▶ DATA SUPPLIED:
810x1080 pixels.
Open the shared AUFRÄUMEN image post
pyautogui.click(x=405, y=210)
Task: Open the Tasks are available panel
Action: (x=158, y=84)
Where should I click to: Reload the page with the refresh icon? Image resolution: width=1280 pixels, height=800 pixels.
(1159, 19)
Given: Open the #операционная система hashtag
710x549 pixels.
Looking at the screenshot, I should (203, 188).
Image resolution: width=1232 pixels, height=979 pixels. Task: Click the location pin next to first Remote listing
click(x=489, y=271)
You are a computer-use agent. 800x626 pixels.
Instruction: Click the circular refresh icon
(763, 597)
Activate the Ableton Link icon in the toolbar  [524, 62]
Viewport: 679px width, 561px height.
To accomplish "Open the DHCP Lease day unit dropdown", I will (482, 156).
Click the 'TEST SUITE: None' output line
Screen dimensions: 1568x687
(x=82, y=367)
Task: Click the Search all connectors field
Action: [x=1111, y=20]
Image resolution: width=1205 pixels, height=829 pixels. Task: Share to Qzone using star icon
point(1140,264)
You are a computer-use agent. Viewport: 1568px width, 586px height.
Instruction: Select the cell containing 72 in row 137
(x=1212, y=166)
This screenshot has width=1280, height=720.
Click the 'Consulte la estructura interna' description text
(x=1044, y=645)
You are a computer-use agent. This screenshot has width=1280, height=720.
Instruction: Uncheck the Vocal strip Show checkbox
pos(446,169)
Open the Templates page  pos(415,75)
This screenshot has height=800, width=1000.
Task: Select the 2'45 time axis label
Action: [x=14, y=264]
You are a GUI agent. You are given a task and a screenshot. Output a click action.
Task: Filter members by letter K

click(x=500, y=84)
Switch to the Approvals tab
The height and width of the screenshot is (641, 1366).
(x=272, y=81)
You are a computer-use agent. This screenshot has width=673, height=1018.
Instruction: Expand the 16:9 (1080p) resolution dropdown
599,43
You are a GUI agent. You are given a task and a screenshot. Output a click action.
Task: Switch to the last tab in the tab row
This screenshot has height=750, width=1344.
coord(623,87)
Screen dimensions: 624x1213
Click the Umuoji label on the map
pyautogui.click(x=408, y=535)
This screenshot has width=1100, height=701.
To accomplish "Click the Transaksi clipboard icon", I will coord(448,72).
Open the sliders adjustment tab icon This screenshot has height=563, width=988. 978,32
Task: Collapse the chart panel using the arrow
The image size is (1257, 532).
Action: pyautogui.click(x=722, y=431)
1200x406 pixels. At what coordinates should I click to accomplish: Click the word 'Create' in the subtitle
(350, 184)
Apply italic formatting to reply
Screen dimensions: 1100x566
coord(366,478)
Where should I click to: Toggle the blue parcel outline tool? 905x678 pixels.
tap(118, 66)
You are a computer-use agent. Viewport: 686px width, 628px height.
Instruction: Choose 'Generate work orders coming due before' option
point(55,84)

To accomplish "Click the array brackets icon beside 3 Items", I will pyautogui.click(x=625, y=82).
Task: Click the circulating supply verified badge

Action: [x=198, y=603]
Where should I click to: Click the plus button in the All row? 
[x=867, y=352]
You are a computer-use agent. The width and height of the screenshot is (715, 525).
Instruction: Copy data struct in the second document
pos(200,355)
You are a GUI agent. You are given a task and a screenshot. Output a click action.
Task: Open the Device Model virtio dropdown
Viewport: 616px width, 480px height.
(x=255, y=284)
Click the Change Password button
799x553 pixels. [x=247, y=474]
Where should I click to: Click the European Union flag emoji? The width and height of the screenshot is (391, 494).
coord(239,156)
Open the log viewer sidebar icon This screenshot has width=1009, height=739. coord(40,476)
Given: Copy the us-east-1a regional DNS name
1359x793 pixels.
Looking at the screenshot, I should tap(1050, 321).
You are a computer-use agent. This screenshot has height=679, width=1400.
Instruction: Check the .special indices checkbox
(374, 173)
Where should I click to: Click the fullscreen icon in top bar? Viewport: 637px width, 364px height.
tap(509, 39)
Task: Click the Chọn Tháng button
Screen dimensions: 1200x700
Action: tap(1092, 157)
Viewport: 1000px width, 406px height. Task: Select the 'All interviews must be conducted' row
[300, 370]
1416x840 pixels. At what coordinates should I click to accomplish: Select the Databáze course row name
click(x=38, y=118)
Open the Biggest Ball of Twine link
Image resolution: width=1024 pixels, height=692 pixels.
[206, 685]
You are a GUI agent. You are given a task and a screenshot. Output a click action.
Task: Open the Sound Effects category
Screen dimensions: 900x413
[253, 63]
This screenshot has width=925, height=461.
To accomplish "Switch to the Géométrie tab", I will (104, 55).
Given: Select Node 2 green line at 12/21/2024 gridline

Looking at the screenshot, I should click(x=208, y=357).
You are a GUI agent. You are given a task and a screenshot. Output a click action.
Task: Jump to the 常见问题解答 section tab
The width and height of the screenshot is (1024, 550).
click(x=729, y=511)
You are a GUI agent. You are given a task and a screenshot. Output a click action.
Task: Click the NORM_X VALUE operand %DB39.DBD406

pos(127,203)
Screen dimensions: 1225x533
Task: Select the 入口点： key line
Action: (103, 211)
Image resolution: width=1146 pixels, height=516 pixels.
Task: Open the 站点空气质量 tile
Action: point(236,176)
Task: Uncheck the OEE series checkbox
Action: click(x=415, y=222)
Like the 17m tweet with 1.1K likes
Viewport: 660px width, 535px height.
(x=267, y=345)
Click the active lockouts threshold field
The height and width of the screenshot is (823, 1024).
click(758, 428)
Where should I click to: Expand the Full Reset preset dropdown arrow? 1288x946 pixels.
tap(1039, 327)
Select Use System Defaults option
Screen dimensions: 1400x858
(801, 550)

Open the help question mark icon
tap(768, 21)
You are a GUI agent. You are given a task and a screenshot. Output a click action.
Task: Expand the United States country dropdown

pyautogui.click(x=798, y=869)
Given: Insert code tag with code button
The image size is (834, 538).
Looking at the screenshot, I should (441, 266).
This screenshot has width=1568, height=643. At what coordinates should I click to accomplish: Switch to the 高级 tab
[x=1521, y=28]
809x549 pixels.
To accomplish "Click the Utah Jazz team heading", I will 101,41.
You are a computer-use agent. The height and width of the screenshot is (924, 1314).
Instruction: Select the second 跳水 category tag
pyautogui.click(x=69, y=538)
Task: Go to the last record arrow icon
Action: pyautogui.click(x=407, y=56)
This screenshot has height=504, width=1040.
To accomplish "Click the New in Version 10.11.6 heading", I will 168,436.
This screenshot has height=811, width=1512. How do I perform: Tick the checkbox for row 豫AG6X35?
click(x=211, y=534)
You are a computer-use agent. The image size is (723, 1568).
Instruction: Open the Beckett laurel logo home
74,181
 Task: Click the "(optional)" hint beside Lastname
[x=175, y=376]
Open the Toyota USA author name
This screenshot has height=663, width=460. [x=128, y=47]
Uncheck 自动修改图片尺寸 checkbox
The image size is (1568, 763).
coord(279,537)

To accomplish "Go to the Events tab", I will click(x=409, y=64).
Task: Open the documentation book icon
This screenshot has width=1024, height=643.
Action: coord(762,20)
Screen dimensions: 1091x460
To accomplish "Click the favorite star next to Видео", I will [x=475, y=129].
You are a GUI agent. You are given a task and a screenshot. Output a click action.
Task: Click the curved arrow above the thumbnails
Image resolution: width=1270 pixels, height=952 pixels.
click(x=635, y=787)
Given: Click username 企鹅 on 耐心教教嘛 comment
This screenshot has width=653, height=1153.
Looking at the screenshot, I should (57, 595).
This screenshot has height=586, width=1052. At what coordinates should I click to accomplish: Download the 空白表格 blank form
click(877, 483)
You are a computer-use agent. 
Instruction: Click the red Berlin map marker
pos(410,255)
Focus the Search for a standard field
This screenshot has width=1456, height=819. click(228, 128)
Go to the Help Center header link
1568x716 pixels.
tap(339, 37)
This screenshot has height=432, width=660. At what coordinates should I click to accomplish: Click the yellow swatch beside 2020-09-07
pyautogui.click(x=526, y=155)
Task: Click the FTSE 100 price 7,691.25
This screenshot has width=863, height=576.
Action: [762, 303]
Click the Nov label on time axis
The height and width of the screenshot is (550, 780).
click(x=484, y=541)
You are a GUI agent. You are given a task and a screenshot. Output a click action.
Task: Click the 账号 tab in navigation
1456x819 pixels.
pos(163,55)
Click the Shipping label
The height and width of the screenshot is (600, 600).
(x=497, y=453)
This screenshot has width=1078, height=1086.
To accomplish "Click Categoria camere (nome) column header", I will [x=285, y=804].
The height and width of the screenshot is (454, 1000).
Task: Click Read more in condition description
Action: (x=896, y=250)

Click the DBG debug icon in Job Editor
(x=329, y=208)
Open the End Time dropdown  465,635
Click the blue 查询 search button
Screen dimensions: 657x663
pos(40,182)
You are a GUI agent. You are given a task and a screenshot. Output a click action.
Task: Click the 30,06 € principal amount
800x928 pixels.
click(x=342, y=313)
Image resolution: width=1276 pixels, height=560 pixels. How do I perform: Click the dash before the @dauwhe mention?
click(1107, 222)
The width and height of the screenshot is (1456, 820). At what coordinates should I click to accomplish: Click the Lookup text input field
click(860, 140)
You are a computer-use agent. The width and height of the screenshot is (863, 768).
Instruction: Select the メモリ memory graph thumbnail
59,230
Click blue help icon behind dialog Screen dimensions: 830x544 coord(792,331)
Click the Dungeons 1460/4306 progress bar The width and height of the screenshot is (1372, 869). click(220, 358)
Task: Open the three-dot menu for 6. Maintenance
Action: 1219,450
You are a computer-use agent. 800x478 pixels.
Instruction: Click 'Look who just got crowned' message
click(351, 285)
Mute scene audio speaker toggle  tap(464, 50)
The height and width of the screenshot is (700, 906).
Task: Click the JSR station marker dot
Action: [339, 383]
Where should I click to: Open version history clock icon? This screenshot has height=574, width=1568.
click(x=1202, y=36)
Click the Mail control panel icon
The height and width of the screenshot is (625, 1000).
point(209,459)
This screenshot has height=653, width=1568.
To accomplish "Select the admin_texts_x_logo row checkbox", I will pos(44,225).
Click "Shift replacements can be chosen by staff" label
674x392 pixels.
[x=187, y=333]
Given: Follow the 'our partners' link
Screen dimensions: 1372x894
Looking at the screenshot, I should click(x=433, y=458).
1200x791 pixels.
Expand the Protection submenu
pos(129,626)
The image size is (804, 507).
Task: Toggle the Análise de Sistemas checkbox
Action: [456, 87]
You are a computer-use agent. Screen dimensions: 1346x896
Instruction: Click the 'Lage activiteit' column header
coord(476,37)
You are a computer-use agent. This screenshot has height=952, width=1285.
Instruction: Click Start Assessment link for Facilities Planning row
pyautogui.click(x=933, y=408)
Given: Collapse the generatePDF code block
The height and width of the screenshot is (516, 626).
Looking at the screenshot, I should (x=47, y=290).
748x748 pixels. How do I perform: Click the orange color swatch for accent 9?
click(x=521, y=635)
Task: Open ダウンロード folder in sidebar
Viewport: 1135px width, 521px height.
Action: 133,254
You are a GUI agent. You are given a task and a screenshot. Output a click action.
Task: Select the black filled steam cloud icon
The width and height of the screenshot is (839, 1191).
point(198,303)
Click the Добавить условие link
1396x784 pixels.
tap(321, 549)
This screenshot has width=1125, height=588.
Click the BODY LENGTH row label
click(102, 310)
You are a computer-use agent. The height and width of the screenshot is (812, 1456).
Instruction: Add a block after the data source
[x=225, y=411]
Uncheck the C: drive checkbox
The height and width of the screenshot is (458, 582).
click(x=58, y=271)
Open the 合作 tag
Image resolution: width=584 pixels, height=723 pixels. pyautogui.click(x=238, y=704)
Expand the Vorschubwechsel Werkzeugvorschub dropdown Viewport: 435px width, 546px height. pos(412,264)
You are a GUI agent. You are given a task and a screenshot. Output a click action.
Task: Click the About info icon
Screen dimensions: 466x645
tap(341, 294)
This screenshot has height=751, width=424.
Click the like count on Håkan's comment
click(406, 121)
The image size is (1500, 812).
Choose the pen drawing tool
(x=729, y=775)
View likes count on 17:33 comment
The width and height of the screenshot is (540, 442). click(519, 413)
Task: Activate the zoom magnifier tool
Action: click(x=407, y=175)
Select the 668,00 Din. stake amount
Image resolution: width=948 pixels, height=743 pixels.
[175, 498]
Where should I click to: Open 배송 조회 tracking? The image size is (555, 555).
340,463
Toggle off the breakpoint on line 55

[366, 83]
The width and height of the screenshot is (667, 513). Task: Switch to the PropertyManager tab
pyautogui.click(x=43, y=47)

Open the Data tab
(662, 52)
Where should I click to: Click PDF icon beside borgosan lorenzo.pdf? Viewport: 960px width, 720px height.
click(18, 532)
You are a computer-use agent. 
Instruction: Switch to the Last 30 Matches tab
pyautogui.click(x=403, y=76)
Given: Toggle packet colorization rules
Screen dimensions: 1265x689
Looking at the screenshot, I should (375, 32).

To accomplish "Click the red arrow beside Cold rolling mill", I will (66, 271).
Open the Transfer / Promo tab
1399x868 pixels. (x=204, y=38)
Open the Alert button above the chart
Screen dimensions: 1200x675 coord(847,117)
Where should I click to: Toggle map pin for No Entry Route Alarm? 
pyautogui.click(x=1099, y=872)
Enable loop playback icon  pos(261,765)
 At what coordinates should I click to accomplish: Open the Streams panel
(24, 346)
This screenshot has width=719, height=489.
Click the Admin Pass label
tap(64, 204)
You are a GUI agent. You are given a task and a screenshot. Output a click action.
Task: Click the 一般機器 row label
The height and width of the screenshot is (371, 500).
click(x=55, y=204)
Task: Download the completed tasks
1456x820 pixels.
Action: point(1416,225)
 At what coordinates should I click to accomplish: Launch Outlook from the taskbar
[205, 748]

▶ PROBLEM DETAILS: Once you reach the line containing "Task: Switch to the last tab in the tab row", include it and stop; until then, reproduce each line of the listing from its start exactly.

▶ RESPONSE AREA:
810x1080 pixels.
Open the shared AUFRÄUMEN image post
pyautogui.click(x=405, y=210)
Task: Open the Tasks are available panel
Action: (x=158, y=84)
Where should I click to: Reload the page with the refresh icon? Image resolution: width=1280 pixels, height=800 pixels.
(1159, 19)
Given: Open the #операционная система hashtag
710x549 pixels.
Looking at the screenshot, I should (203, 188).
Image resolution: width=1232 pixels, height=979 pixels. Task: Click the location pin next to first Remote listing
click(x=489, y=271)
You are a computer-use agent. 800x626 pixels.
Instruction: Click the circular refresh icon
(763, 597)
Activate the Ableton Link icon in the toolbar  [524, 62]
Viewport: 679px width, 561px height.
To accomplish "Open the DHCP Lease day unit dropdown", I will (482, 156).
Click the 'TEST SUITE: None' output line
Screen dimensions: 1568x687
(x=82, y=367)
Task: Click the Search all connectors field
Action: [x=1111, y=20]
Image resolution: width=1205 pixels, height=829 pixels. Task: Share to Qzone using star icon
point(1140,264)
You are a computer-use agent. Viewport: 1568px width, 586px height.
Instruction: Select the cell containing 72 in row 137
(x=1212, y=166)
This screenshot has width=1280, height=720.
Click the 'Consulte la estructura interna' description text
(x=1044, y=645)
You are a computer-use agent. This screenshot has width=1280, height=720.
Instruction: Uncheck the Vocal strip Show checkbox
pos(446,169)
Open the Templates page  pos(415,75)
This screenshot has height=800, width=1000.
Task: Select the 2'45 time axis label
Action: [x=14, y=264]
You are a GUI agent. You are given a task and a screenshot. Output a click action.
Task: Filter members by letter K

click(x=500, y=84)
Switch to the Approvals tab
The height and width of the screenshot is (641, 1366).
(x=272, y=81)
You are a computer-use agent. This screenshot has width=673, height=1018.
Instruction: Expand the 16:9 (1080p) resolution dropdown
599,43
You are a GUI agent. You are given a task and a screenshot. Output a click action.
Task: Switch to the last tab in the tab row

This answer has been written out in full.